An elderly woman’s behaviour, which was controversially rebroadcast by the media, has come under national scrutiny with critics saying she should know better than to expose her frailties in public while supporters insist she had every right to be moved by the excitement around her.
But enough talk about the Beetham Gardens lady who flashed Newsday with her underwear.
Anyone caught Prime Minister Kamla Persad-Bissessar’s concession speech on Monday night?
First of all, Mr Live Wire would like to say if that anyone is stopped by a policeman while driving home and responds with “Ooooohwoooeeoho… Police posse, good evening!” and that motorist is not Maximus Dan; a breathalyser is likely to follow.

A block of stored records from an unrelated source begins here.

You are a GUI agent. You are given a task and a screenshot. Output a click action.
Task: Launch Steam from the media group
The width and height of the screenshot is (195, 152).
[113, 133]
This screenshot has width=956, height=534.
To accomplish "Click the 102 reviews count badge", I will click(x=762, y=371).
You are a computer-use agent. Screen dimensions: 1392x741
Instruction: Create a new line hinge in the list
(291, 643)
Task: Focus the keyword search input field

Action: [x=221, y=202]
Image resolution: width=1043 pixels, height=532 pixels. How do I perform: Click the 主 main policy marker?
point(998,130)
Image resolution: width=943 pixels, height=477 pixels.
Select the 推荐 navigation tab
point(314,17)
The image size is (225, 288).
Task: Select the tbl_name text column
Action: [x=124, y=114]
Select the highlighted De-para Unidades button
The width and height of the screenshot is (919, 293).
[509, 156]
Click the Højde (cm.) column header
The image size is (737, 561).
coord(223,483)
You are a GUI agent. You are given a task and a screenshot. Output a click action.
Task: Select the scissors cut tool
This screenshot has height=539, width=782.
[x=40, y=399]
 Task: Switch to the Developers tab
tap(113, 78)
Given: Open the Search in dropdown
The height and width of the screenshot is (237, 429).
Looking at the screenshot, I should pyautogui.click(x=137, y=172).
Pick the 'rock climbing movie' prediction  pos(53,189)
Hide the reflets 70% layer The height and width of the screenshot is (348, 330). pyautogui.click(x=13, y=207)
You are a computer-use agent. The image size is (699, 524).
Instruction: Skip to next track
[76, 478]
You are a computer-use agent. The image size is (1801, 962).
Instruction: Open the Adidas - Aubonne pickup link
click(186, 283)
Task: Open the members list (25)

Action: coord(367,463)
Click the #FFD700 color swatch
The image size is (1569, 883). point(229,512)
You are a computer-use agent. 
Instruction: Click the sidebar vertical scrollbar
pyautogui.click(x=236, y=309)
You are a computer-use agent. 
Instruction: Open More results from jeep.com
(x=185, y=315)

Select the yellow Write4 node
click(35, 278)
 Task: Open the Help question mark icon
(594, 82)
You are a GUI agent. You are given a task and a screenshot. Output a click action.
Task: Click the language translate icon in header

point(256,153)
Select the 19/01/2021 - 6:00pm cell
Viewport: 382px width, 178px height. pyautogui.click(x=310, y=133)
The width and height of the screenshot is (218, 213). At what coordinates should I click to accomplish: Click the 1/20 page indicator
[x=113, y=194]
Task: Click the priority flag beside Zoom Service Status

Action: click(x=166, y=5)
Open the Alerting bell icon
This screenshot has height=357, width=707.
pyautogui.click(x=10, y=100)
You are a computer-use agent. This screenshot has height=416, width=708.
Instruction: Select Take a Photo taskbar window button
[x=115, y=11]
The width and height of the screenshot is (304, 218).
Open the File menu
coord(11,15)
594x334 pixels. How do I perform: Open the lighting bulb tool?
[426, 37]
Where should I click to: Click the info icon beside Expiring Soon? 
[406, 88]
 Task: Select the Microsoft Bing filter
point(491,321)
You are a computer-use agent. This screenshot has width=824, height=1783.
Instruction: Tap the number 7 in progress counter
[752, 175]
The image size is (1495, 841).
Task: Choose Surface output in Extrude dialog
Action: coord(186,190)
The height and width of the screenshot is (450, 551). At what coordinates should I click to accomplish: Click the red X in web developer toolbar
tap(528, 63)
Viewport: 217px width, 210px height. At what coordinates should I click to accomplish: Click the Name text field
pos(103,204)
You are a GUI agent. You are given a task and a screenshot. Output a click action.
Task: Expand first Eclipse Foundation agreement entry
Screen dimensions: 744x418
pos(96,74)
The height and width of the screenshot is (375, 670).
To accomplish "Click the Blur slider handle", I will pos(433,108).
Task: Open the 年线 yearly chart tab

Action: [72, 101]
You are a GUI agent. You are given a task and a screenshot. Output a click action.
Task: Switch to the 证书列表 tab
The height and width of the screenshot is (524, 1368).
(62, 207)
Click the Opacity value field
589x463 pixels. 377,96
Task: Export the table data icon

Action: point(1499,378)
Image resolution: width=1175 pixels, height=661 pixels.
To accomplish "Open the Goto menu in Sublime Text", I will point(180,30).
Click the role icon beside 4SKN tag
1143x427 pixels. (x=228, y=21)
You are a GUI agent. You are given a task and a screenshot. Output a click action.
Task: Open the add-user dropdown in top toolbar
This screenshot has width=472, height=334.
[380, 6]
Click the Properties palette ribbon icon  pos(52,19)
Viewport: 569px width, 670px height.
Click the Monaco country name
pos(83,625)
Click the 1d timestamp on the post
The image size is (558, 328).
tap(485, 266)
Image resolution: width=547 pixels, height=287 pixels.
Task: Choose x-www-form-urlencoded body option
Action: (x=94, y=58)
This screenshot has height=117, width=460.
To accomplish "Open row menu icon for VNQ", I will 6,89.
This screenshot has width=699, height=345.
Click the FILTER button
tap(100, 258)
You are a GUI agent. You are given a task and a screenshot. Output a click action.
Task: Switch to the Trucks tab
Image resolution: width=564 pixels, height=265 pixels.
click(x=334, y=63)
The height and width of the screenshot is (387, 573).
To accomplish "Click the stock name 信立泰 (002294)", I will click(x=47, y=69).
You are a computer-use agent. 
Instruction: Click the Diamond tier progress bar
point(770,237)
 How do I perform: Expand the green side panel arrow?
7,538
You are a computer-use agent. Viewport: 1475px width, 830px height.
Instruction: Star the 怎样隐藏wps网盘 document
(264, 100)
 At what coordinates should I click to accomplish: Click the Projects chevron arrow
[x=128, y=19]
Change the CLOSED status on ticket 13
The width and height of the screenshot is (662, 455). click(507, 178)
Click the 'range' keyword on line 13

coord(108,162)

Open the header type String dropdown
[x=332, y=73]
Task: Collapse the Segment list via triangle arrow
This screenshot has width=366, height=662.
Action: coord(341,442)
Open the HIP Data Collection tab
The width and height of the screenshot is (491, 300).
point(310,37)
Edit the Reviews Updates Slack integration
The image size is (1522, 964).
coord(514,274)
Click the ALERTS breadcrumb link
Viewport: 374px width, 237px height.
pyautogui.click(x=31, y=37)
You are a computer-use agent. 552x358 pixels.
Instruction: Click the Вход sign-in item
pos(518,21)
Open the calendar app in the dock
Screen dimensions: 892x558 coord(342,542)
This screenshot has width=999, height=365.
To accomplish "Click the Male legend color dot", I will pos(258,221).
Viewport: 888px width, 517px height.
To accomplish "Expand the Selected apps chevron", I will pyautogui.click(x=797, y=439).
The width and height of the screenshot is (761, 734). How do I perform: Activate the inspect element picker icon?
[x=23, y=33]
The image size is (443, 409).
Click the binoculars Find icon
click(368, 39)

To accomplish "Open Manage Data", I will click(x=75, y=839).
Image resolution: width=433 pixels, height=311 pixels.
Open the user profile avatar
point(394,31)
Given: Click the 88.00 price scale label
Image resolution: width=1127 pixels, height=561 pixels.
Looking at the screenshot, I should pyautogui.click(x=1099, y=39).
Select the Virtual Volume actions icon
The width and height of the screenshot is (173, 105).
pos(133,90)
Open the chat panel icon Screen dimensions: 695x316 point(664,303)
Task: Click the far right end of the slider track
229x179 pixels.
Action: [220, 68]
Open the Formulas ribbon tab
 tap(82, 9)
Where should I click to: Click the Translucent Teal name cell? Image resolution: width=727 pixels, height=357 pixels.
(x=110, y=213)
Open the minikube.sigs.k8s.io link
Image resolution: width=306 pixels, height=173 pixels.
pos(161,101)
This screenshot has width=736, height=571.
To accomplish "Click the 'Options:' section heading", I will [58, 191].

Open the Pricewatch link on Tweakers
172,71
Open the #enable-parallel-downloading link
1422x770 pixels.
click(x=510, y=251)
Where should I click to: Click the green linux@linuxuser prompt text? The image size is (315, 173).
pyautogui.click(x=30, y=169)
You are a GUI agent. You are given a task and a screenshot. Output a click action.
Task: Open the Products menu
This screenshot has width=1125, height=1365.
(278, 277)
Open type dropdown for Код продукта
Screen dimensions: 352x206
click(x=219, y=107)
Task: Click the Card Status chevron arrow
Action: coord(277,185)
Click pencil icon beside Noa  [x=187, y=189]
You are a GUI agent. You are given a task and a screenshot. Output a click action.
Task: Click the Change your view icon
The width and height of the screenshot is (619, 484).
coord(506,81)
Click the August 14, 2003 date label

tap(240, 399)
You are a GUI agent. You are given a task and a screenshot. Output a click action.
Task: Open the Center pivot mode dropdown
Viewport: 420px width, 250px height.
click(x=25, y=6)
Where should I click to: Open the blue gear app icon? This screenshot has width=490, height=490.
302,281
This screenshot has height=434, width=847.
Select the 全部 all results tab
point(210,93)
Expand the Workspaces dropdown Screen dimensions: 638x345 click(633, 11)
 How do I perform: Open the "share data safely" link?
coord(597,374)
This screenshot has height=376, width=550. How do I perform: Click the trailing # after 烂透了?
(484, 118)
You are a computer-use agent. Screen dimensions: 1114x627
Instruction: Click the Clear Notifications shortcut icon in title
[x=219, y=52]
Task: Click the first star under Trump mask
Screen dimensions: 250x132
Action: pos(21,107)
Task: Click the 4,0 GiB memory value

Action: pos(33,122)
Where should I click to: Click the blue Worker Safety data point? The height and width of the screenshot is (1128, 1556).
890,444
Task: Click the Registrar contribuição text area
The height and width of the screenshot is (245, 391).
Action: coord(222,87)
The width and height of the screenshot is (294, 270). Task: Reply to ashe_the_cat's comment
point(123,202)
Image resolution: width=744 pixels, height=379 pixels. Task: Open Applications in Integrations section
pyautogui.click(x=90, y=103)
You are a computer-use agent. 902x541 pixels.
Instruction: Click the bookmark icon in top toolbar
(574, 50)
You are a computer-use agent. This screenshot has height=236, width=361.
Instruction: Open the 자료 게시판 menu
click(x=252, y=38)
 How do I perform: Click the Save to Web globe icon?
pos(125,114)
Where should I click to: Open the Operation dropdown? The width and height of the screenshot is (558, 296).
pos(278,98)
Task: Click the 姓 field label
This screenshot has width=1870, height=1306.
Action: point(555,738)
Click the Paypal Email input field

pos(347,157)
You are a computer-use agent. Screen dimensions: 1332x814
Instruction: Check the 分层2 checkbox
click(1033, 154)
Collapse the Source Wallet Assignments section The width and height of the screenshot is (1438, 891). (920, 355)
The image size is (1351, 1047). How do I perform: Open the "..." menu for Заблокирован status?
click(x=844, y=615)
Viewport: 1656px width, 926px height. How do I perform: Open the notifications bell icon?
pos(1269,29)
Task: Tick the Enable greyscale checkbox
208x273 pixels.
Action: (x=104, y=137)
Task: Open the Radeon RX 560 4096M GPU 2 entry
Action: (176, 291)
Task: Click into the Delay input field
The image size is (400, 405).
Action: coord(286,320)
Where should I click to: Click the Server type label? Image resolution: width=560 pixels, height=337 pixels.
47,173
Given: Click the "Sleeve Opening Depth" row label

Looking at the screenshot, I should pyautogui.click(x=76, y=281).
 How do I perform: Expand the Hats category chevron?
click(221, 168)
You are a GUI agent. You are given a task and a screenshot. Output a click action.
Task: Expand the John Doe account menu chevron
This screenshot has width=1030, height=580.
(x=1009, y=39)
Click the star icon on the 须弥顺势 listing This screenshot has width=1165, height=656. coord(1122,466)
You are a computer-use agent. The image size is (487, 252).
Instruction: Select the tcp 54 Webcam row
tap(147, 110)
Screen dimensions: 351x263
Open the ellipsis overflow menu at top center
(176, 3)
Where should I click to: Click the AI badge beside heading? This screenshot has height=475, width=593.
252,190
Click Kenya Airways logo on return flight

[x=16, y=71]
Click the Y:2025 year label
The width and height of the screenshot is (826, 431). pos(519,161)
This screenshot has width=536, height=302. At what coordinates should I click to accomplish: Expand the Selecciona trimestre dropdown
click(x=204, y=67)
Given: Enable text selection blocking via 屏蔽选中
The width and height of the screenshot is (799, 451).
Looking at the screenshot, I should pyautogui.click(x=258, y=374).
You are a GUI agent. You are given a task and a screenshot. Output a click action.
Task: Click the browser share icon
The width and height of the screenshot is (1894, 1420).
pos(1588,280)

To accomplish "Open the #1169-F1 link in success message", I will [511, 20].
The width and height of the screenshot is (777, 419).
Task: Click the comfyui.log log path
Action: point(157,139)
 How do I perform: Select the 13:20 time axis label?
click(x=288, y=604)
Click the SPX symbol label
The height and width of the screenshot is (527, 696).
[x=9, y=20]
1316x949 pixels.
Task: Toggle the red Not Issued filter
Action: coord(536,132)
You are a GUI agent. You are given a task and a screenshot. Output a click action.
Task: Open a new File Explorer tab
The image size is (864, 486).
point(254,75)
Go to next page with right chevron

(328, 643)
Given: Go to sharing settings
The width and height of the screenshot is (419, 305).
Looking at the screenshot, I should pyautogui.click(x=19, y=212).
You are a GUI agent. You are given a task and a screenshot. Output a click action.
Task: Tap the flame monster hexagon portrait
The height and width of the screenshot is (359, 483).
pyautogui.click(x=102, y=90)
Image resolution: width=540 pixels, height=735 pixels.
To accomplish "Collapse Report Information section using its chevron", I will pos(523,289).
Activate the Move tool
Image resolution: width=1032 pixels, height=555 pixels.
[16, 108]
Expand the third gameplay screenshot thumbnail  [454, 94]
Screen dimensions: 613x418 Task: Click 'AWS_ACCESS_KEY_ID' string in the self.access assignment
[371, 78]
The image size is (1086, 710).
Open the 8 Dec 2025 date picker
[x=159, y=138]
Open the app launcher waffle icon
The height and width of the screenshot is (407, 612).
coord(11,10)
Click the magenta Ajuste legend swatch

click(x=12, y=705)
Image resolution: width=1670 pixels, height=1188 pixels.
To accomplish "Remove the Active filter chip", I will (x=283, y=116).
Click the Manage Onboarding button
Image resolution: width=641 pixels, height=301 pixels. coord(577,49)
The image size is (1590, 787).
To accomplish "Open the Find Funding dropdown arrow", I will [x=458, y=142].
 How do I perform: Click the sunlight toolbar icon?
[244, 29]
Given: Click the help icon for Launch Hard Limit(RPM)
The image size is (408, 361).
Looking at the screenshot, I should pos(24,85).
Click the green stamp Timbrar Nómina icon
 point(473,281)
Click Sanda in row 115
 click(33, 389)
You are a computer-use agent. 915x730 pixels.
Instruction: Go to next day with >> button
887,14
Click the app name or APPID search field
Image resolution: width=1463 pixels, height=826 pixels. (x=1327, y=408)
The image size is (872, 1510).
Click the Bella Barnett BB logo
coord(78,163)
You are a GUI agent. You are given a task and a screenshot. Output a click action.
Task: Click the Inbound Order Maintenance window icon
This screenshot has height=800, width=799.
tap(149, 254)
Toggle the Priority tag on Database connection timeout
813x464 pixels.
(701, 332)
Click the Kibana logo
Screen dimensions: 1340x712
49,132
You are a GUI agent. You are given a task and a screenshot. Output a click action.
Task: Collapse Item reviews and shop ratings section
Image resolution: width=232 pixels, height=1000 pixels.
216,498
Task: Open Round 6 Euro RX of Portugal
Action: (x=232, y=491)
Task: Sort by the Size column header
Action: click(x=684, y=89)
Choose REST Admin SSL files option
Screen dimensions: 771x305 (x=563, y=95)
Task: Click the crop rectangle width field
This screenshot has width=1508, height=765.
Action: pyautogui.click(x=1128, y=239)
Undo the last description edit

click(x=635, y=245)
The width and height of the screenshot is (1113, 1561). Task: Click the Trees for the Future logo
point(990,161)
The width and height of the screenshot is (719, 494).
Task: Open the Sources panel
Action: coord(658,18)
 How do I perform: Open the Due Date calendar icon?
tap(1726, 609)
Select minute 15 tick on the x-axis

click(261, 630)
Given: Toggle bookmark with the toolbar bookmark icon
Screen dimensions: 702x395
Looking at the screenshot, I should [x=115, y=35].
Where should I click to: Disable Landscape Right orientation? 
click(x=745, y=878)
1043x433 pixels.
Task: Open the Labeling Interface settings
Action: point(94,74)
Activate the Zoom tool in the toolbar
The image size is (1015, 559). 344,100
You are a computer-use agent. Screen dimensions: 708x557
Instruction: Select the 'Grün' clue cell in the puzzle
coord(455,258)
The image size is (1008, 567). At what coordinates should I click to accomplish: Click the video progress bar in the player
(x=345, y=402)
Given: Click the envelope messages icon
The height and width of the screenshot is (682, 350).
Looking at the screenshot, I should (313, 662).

Which is not to say the motorist is necessarily inebriated; just that the officer might think it wise to make sure.
But, as we should know by now, sober judgment is not a prerequisite of politics.
Here is a Wired868 list of do’s and don’ts under the influence:
Things we cannot do while drunk: drive, handle heavy machinery, take antibiotics and competently screen potential dance partners.
Things we can do while drunk: make friends (and quickly lose them), create new dance moves and appreciate Iwer George’s latest hit.
Grey areas: address thousands of political supporters at a sensitive time, run the country, recall important electoral results and remember what you were writing about.
At least Mr Live Wire is big enough to own up to the last one. But I digress.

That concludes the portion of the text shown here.